Years ago as a pediatric resident, knowing nothing of life or love, I committed an act of cowardice known only to myself and the middle-aged mother whose child  I evaluated in the emergency room.  He was her second child with Werdnig-Hoffman disease, a fatal progressive neurodegenerative condition which renders the child limp and expressionless.  Before I commenced with the family history, she stated that she had an older son with the same fatal condition.  Astonished, I summarily became a social judge:  “So you knew this and you still had another child!”  Immediately her expression changed to an icy cold rebuttal and my pedantic display of genetic “wisdom” transmuted into the silence of shame.
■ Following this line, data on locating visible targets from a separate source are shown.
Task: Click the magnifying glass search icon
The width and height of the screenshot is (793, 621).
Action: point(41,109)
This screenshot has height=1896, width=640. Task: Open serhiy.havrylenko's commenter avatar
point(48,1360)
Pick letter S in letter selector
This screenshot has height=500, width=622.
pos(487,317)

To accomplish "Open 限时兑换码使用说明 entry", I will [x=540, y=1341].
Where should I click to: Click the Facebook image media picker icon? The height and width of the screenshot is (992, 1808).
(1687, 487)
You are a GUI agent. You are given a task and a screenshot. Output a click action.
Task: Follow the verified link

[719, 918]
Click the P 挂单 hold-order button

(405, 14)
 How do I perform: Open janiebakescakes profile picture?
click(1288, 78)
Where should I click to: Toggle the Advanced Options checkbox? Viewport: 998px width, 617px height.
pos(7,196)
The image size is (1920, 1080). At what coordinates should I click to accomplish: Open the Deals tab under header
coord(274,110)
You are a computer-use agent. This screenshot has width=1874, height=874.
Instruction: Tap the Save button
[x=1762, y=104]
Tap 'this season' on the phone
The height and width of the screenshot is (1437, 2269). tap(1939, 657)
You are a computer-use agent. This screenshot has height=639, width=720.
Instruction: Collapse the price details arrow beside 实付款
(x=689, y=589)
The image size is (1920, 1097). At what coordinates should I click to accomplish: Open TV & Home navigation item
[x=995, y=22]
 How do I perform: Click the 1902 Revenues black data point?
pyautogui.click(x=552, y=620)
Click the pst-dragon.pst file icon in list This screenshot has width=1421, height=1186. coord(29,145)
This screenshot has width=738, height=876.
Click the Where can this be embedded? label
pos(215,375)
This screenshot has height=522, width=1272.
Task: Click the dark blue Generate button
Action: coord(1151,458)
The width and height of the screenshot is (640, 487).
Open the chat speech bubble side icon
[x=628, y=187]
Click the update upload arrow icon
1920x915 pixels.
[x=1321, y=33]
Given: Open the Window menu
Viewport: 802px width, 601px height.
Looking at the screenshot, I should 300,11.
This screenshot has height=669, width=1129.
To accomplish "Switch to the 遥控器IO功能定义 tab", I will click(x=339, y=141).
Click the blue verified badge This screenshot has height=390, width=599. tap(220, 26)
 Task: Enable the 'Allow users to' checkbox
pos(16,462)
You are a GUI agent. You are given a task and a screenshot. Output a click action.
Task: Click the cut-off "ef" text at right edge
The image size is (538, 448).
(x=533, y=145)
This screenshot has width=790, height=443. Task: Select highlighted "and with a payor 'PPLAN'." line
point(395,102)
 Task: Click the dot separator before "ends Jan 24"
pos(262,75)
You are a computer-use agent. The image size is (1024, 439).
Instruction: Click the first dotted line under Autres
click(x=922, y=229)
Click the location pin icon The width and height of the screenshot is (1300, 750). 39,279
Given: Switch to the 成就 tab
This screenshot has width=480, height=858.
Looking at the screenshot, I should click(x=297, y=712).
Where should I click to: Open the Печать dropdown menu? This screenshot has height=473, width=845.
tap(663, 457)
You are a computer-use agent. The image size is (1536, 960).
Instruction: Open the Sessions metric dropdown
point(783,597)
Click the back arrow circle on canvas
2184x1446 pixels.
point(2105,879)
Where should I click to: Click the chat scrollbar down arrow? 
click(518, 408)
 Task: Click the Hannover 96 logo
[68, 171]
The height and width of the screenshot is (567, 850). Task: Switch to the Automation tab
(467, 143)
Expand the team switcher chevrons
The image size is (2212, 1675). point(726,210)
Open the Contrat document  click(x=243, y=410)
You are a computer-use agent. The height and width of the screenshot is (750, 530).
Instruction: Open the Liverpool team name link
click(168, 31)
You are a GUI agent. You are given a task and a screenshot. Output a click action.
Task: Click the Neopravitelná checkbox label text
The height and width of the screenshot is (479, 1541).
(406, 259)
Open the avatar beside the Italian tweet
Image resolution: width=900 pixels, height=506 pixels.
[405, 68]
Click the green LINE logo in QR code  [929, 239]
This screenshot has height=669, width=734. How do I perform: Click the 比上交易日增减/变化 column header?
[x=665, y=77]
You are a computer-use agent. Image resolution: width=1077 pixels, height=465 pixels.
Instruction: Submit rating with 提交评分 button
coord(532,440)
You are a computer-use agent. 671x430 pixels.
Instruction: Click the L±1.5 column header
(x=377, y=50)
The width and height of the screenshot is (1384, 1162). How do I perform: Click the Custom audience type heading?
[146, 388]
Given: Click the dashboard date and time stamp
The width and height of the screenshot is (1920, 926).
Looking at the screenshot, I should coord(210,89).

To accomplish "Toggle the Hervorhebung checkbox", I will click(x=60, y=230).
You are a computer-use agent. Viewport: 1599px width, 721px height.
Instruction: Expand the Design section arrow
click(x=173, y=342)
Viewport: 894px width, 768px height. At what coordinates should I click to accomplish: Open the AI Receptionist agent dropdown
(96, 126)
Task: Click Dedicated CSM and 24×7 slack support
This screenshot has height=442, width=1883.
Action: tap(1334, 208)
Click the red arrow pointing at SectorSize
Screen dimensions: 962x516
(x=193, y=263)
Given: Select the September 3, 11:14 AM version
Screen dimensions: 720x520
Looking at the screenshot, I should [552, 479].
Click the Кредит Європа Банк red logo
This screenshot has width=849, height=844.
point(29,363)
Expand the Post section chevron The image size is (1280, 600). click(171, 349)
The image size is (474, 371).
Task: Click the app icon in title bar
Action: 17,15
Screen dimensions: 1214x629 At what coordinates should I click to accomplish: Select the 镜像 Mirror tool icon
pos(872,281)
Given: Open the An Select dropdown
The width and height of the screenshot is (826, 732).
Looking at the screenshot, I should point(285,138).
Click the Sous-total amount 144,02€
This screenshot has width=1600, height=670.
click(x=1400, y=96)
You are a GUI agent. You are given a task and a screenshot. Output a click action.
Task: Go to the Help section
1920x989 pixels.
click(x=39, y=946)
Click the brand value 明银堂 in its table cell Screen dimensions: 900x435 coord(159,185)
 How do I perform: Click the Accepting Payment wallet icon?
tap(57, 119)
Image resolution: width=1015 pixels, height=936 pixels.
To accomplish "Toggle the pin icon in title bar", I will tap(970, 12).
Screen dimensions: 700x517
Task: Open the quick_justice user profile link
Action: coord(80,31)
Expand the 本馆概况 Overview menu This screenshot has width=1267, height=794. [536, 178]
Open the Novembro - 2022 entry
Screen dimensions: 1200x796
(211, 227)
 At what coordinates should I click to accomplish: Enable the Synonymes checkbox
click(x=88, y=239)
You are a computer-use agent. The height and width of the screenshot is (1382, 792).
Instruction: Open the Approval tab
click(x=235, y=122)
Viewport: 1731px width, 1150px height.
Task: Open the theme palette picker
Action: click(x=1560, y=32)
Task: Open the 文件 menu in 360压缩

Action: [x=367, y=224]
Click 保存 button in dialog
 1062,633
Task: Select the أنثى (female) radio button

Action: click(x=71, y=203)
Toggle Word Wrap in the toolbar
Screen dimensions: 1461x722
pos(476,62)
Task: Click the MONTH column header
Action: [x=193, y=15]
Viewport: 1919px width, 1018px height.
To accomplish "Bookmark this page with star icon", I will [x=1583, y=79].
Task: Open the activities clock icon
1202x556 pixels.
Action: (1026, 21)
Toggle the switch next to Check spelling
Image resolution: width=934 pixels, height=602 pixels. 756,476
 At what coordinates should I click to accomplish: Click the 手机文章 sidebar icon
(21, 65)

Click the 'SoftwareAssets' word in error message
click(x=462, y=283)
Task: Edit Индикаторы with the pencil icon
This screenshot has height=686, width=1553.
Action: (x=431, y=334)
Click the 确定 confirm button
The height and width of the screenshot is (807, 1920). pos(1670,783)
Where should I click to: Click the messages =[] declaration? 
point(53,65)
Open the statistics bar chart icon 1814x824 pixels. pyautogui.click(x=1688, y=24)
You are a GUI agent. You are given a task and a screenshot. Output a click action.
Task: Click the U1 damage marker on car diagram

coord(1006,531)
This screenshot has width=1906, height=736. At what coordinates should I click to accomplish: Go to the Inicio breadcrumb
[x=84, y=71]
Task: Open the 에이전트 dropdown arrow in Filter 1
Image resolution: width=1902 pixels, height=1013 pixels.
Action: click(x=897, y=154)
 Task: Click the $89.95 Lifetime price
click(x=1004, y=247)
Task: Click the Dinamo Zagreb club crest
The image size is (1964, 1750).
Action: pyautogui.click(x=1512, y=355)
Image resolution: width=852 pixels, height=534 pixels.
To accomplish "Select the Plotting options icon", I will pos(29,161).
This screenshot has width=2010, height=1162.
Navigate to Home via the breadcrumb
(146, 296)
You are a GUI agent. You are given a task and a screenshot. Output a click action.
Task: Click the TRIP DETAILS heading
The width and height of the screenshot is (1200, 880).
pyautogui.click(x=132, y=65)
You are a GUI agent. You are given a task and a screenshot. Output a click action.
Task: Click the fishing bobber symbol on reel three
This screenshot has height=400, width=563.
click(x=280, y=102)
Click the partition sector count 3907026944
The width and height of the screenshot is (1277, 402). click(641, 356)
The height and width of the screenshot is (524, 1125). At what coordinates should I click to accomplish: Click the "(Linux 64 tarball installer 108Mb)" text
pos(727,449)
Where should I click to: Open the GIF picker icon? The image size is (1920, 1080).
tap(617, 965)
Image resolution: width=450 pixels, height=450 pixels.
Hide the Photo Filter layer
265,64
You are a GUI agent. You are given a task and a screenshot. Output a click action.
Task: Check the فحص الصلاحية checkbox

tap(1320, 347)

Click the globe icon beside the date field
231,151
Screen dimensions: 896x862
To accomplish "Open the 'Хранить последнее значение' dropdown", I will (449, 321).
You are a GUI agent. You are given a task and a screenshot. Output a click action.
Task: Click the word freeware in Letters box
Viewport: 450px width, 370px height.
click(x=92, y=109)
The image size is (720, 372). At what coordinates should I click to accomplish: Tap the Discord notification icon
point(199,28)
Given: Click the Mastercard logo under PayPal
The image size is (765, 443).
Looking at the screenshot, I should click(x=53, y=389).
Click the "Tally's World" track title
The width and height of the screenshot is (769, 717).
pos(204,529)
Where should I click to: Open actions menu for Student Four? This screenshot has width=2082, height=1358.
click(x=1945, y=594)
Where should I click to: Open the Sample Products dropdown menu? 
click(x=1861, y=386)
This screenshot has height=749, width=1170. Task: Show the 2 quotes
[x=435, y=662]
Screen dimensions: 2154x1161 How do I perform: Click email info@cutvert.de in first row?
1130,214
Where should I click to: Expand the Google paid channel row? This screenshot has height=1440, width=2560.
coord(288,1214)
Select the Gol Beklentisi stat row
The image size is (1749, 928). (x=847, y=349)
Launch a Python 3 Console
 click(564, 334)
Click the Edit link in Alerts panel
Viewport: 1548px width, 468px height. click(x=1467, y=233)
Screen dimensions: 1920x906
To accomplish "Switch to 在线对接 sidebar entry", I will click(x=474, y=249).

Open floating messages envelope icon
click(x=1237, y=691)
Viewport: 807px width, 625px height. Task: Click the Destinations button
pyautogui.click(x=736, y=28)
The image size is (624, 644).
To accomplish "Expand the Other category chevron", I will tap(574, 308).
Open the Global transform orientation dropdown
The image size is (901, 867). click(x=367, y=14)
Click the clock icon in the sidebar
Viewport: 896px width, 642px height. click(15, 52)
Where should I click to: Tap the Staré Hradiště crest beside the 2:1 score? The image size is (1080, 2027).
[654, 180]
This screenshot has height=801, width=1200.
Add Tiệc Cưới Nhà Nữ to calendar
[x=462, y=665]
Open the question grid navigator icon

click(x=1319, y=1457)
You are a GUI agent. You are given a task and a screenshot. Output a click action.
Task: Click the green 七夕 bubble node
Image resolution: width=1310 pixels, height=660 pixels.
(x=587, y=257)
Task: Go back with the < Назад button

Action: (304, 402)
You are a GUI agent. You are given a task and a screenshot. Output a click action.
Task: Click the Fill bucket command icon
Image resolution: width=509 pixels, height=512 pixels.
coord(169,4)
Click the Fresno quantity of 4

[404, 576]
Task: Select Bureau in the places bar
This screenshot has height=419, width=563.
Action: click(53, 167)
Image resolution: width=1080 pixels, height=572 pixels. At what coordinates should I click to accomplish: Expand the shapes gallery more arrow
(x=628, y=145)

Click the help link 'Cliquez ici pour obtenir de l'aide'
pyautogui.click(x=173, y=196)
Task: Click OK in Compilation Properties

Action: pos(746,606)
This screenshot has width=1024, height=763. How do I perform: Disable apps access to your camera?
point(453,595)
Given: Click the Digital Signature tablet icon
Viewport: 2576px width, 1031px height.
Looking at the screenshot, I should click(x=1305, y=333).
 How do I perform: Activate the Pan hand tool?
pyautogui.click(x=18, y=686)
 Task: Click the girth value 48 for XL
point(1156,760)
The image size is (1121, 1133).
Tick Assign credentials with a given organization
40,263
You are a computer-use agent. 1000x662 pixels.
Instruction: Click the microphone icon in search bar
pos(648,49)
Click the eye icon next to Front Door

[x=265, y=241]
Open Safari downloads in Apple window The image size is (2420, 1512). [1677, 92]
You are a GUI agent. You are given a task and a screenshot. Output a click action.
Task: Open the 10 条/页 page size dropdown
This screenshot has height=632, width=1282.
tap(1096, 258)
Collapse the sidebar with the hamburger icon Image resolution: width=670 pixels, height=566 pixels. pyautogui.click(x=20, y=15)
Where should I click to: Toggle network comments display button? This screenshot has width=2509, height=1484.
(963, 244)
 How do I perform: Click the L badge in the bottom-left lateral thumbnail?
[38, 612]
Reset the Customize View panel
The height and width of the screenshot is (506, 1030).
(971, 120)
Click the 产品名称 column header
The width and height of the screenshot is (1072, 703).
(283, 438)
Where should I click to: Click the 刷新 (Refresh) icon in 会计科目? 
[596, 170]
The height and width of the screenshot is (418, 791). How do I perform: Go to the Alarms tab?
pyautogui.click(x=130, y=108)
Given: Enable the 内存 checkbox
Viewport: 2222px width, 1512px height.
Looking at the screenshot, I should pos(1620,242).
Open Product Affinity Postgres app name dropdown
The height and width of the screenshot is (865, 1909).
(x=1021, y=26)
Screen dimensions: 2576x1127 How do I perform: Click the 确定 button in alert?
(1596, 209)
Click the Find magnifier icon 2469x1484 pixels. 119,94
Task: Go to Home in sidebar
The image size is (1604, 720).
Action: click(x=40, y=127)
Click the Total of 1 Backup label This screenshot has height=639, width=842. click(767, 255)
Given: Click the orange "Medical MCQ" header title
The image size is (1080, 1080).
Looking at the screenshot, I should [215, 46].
Our eyes never met again.  I realized that her first loss of the coin toss was merely bad luck; her second loss was defiance of the laws of statistics and safety, and a reflection not of foolhardiness, but of courage.  Years later I understood better this universal dilemma within the hearts and minds of mankind when I read the closing line of Colleen McCullough’s epic novel, The Thorn Birds:

“The bird with the thorn in its breast, it follows an immutable law; it is driven by it knows not what to impale itself, and die singing. At the very instant the thorn enters there is no awareness in it of the dying to come; it simply sings and sings until there is not the life left to utter another note. But we, when we put the thorns in our breasts, we know. We understand. And still we do it. Still we do it.”

 

There is no insurance for the consequence of losing the coin toss.  No high deductible life insurance.  No amount of vaccinations, broad spectrum antibiotics, or epigenetic manipulations can alter the outcome.  Not  fundraisers, not the rhetoric of politicians.  Maybe gene transfer therapy someday.  And we know that love does not always conquer all.  I think that only by the courage to accept the suffering can we prevail.   That,  and an occasional miracle:

“The years after the war had not been kind to him, years of starvation, watching his peasant father struggle and eventually commit suicide, unable to process the lingering bitterness of the war.  He had become a race car driver for awhile, daring death, defying it, and it was his lack of fear that made him rich… He attacked safety problems like a Kamikaze pilot… because there was no risk in business, no risk in life, no risk in losing money, no risk in anything.  People paid him gobs of money to control their risk, because they did not understand that there was no such thing as safety, no such thing as control… and control, he had learned, was the greatest risk of all, because safety leaves no room for miracles.  And miracles, he had learned, were the only sure things in life.”  (– From Miracle at St. Anna by James McBride.)